Thu Aug 13, 2015, 07:20 AM
Aug 2015
In the United States, our most successful demagogues have often become so by making skillful use of whatever the newest media was at the time. Charles Coughlin, the Catholic priest who railed against Jews and capitalism in the nineteen-thirties, did most of his railing via the radios that the American masses had just recently acquired. In the early fifties, Joseph McCarthy took advantage of television’s advent to attract gavel-to-gavel attention for his congressional hearings. Donald Trump is a celebrity demagogue, and, for the moment, anyway, the leading Republican Presidential candidate, because of reality television and Twitter.

Here in America, at the beginning of the twenty-first century, sexism is very much on the wane, but misogyny is not. Sexism—the conviction that women don’t deserve equal pay, political rights, or access to education—can be combatted by argument, by anti-discrimination laws, and by giving women the opportunity to prove their ability. Misogyny is not amenable to such advances; they can in some circumstances exacerbate it, though they may drive it underground.

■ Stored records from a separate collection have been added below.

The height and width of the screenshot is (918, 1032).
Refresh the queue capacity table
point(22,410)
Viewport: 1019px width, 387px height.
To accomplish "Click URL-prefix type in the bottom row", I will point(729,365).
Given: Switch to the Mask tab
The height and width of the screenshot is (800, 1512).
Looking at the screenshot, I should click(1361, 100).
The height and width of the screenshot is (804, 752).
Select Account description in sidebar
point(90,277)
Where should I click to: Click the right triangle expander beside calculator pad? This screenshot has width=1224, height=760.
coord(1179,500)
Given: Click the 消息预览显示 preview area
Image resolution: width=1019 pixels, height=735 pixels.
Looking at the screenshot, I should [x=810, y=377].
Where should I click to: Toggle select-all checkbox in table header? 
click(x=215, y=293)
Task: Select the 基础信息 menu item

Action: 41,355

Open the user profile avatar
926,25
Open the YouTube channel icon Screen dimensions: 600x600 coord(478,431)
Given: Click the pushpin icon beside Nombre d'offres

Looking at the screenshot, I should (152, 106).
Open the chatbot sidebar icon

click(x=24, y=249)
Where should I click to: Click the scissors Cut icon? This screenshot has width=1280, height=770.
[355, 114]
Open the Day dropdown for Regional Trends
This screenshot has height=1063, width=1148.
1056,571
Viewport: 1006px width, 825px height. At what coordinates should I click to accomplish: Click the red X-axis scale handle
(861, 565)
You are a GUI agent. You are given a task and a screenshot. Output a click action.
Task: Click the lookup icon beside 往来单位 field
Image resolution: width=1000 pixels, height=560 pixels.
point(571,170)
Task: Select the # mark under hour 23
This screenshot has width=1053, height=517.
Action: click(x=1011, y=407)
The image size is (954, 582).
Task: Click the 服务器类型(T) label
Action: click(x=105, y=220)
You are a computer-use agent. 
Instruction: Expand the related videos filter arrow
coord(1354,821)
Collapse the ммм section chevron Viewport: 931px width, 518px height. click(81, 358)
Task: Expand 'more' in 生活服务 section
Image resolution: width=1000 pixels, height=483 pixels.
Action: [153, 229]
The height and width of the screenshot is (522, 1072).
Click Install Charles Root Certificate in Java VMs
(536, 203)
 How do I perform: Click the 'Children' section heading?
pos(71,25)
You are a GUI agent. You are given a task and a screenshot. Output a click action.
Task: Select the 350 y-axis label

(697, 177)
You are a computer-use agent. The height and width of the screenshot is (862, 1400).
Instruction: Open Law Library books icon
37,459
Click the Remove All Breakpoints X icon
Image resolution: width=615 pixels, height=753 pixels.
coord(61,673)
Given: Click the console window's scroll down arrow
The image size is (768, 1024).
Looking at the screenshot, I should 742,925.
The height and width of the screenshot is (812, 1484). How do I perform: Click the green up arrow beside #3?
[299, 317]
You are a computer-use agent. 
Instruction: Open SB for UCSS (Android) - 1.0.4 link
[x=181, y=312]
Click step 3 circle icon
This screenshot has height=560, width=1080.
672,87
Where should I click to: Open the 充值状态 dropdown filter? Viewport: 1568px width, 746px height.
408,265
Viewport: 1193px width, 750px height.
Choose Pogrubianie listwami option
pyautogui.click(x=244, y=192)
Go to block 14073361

Ross Perot, the last shoot-from-the-hip, vote-for-me-I’m-a businessman, Republican-ish candidate we saw on the Presidential debate stage, was not given to insulting women. So on one level, Trump’s preening misogyny and gross-out insinuations are something new—a weird product of his own personality and the id-indulging media through which he generally communicates. In their exchange at last week’s debate, Kelly reminded him, “You’ve called women you don’t like ‘fat pigs,’ ‘dogs,’ ‘slobs,’ and ‘disgusting animals,’ ” and then asked if that called to mind “the temperament of a man we should elect as President.” It was a legitimate question, but Trump offered no real answer, let alone regret; the problem, he said, was “political correctness.” None of the other nine candidates onstage countered this interpretation.